An ongoing lawsuit between BC Hydro and local First Nations bands relates to the effects of Bennett Dam on delta water levels and associated traditional lifestyles.

== Waterways ==
The Birch River flows into Lake Claire, the largest lake completely in Alberta, which is an important part of the delta. Other water bodies located in the delta are Baril Lake, Mamawi Lake, Hilda Lake, Otter Lake, French Lake, Pair Lakes, Welstead Lake, Four Forks Lake, Galoot Lake, Pushup Lake, Jemis Lake, Richardson Lake, Flett Lake, Blanche Lake and Limon Lake.

Revillon Coupé, Rivière des Rochers and Chenal des Quatre Fourches are the main distributaries connecting Lake Athabasca and the point where Peace River flows into the Slave River. When the Peace River is in flood, the flow of these channels are reversed and water from the Peace flows into Lake Athabasca.

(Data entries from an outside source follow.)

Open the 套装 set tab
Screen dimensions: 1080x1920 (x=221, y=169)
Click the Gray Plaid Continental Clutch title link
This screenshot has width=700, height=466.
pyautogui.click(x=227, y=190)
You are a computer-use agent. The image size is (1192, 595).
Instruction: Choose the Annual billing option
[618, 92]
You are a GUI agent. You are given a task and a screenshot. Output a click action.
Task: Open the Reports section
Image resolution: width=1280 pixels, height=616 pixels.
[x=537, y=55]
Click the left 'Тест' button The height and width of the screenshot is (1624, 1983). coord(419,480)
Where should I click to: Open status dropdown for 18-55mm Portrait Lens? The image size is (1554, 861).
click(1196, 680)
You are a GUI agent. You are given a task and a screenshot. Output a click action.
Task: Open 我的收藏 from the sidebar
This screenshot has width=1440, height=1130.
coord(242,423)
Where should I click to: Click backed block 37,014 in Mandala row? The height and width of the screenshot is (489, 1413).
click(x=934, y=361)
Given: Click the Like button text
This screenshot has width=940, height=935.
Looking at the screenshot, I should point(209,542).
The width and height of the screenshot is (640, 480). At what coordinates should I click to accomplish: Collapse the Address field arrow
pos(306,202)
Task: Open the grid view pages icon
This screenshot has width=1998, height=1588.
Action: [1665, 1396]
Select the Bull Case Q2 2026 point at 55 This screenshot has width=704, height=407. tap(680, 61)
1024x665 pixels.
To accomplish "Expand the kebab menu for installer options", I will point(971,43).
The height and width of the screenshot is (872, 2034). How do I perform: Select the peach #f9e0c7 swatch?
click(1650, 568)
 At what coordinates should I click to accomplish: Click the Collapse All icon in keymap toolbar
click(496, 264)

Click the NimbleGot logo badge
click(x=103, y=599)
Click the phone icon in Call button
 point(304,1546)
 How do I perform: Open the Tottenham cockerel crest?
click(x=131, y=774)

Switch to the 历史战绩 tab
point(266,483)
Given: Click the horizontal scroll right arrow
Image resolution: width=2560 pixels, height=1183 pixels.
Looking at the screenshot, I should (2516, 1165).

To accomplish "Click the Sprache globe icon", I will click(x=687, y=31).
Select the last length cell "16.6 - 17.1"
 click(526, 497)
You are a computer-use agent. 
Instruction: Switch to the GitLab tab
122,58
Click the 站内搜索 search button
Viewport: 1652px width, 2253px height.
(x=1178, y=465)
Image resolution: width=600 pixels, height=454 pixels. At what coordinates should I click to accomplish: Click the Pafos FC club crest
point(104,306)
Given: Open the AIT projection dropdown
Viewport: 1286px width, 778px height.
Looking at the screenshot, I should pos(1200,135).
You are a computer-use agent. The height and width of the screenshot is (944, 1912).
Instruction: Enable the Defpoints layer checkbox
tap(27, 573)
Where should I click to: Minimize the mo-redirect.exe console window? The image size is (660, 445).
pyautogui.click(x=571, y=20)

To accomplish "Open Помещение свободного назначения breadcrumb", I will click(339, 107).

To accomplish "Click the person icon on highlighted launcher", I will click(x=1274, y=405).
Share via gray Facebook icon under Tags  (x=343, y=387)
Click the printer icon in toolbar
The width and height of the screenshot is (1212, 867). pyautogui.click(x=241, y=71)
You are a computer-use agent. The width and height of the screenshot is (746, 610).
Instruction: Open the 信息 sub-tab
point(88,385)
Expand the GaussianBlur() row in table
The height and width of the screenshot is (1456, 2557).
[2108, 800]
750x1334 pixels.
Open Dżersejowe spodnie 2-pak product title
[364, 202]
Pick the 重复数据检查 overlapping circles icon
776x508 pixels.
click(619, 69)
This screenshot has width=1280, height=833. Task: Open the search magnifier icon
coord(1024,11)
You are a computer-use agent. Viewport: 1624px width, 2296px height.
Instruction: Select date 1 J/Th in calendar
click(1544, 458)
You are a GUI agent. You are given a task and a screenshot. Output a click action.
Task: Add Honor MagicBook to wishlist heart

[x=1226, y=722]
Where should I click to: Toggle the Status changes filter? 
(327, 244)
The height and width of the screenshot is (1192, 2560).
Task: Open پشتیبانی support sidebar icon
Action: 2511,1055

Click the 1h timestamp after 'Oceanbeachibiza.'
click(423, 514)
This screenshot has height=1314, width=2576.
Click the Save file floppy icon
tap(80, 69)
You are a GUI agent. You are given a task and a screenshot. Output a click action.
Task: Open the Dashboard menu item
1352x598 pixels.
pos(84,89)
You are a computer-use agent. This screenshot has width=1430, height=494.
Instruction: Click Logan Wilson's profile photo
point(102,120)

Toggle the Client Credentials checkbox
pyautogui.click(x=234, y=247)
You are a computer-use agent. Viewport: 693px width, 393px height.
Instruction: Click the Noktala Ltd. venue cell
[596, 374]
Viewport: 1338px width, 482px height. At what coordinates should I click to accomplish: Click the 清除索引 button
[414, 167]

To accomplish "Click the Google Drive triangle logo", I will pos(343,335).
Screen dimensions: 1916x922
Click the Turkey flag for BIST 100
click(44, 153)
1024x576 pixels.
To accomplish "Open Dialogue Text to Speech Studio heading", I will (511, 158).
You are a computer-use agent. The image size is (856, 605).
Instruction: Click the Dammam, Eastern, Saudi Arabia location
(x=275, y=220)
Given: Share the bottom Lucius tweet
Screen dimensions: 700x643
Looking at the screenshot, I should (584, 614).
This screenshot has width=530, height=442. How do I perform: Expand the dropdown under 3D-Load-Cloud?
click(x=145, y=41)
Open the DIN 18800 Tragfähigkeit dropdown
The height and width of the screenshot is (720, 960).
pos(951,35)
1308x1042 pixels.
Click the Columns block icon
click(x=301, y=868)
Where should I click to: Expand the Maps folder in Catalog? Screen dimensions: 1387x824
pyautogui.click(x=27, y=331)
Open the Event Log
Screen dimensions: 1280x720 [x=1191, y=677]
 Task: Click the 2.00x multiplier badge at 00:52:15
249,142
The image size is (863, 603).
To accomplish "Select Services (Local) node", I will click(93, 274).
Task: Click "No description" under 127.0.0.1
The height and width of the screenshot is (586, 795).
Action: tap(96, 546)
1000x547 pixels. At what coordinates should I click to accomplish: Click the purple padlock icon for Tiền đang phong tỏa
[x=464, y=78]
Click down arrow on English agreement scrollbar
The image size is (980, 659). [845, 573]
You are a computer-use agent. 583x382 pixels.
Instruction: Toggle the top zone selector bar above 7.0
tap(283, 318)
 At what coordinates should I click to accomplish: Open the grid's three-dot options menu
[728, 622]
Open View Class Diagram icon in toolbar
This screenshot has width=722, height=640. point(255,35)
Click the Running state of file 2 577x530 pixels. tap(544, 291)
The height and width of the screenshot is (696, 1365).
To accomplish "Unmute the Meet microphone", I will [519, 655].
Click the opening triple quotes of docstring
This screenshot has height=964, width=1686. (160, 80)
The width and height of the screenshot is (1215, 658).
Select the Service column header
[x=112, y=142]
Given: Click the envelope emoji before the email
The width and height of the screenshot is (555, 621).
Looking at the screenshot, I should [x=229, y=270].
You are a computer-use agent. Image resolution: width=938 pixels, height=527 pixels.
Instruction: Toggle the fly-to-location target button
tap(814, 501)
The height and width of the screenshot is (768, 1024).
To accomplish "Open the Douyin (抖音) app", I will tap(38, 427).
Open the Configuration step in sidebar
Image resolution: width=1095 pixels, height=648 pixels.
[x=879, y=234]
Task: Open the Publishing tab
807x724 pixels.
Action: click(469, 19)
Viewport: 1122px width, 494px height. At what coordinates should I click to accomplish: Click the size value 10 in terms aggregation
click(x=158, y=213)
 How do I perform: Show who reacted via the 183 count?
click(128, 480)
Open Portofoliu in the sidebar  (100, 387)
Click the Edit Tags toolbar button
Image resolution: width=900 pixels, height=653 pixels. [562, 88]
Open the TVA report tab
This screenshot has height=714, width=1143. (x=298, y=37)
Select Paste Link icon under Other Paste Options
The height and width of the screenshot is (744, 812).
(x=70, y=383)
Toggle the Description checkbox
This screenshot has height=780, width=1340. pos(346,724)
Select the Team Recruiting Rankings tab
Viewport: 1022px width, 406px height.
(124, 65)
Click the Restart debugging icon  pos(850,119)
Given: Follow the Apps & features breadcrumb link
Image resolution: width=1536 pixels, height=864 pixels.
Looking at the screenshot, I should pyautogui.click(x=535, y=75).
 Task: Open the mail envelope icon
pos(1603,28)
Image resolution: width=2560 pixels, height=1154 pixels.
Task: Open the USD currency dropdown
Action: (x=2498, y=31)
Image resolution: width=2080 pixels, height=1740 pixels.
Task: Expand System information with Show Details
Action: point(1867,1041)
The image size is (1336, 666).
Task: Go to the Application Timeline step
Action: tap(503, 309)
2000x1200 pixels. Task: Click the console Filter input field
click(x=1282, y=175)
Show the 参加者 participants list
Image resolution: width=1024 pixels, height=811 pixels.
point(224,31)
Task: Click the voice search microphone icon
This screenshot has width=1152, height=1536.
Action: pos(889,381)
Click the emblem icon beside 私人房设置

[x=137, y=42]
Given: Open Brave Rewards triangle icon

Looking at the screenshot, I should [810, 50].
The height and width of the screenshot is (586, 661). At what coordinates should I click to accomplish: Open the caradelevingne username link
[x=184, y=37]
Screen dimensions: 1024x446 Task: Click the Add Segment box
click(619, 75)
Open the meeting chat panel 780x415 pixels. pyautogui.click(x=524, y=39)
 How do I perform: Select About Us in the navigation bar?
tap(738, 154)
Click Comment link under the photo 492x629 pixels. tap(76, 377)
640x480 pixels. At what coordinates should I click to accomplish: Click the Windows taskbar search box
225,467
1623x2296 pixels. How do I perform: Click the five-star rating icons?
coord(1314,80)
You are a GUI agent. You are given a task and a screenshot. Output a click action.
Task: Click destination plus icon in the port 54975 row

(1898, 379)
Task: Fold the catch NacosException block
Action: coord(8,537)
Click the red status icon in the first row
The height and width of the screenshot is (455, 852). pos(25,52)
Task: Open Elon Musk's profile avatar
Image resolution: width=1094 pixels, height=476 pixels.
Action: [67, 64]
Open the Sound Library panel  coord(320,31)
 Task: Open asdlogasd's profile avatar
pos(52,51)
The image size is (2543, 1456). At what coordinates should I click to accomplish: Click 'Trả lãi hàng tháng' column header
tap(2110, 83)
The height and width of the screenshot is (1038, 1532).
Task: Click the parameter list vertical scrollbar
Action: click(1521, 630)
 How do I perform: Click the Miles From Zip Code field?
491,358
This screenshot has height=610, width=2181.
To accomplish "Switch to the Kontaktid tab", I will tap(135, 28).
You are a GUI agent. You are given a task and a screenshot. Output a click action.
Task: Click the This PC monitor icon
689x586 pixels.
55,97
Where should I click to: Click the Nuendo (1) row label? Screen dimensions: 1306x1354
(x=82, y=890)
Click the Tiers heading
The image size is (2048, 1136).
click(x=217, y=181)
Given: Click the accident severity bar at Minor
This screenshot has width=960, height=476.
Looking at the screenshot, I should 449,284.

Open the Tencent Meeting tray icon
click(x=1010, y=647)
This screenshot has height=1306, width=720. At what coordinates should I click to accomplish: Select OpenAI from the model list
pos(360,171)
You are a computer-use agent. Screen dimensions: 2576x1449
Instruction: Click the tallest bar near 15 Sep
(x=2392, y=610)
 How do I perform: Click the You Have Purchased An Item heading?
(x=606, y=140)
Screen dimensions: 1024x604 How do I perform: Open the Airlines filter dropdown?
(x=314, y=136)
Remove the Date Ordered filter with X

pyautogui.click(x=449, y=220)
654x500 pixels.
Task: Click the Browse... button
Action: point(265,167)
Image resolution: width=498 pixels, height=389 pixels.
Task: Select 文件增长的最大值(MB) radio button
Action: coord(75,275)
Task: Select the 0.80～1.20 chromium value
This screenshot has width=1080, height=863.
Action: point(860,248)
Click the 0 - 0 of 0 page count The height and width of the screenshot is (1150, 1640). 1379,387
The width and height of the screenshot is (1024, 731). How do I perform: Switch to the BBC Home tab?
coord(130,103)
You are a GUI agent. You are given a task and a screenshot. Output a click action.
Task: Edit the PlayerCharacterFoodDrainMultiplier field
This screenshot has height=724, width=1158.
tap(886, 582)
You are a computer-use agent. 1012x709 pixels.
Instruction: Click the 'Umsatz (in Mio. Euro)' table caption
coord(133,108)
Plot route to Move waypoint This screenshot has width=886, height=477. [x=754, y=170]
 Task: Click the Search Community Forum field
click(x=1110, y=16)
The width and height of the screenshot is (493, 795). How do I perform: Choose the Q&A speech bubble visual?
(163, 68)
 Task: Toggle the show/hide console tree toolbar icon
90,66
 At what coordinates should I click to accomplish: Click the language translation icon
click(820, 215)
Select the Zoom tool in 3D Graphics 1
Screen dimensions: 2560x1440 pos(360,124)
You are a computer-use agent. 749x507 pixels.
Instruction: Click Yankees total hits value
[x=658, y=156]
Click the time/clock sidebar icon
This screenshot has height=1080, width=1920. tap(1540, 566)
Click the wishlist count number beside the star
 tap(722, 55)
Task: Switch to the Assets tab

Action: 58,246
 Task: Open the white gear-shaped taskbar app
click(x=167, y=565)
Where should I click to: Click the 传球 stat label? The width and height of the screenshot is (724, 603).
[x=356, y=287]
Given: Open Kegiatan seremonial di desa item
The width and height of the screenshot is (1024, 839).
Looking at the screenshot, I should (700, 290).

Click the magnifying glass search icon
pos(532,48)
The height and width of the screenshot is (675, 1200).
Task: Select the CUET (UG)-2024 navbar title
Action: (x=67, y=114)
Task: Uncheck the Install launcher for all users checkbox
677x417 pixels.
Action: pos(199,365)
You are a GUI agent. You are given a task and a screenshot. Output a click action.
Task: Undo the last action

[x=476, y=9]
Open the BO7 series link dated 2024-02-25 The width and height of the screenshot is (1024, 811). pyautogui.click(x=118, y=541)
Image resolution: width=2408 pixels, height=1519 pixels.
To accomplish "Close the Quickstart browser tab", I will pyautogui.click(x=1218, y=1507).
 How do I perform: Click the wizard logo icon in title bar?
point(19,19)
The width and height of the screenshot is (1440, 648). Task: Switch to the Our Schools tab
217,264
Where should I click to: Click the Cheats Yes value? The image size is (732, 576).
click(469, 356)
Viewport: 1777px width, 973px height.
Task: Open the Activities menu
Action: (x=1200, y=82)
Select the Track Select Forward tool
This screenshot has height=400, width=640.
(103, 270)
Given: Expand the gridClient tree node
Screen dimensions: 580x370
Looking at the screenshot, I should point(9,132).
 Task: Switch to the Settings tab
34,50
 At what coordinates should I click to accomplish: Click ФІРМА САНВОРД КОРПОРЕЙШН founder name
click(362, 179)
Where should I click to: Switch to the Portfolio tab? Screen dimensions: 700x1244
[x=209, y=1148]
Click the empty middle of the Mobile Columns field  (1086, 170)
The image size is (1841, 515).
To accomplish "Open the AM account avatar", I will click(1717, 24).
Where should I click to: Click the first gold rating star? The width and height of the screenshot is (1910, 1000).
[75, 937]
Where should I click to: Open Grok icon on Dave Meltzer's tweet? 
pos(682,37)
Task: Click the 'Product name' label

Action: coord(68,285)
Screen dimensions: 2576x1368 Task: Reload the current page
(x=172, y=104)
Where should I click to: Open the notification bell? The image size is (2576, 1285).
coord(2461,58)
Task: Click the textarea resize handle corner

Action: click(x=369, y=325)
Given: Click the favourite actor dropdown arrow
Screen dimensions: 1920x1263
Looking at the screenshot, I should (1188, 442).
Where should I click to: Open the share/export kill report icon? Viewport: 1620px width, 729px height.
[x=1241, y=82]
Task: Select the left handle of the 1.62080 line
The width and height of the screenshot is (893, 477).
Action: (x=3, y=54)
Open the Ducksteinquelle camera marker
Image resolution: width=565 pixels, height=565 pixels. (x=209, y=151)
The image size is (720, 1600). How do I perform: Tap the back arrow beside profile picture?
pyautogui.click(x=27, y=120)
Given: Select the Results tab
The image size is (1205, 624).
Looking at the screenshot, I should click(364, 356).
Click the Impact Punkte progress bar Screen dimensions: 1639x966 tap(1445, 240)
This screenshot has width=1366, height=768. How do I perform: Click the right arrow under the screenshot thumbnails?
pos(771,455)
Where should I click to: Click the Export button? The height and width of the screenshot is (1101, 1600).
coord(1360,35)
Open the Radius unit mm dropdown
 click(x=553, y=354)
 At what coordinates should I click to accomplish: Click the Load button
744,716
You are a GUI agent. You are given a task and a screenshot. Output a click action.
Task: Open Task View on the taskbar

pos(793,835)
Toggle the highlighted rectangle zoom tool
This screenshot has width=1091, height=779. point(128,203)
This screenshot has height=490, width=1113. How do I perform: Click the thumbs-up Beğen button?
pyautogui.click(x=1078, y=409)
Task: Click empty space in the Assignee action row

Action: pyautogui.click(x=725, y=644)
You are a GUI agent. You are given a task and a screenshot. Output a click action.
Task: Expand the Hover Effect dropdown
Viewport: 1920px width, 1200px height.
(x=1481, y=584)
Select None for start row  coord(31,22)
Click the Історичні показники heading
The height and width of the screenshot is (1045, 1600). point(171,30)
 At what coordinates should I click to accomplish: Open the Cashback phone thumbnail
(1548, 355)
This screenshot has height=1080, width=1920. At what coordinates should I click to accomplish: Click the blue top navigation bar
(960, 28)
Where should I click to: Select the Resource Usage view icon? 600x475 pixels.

Other rivers draining the wetlands through the Peace–Athabasca Delta include Swift Current Creek, Carolyn Creek, Modere Creek, Steepbank River, McIvor River, Buckton Creek, Frog Creek, Sall River, Bolton Creek, Edra Creek, Peel Creek, Alice Creek, Mamawi Creek, Embarras River, Horse Island Creek, Chilloneys Creek, Claire River, Dempsey Creek, Baril River, Peltier Creek, Scow Channel, Powder Creek, and Revillon Coupe.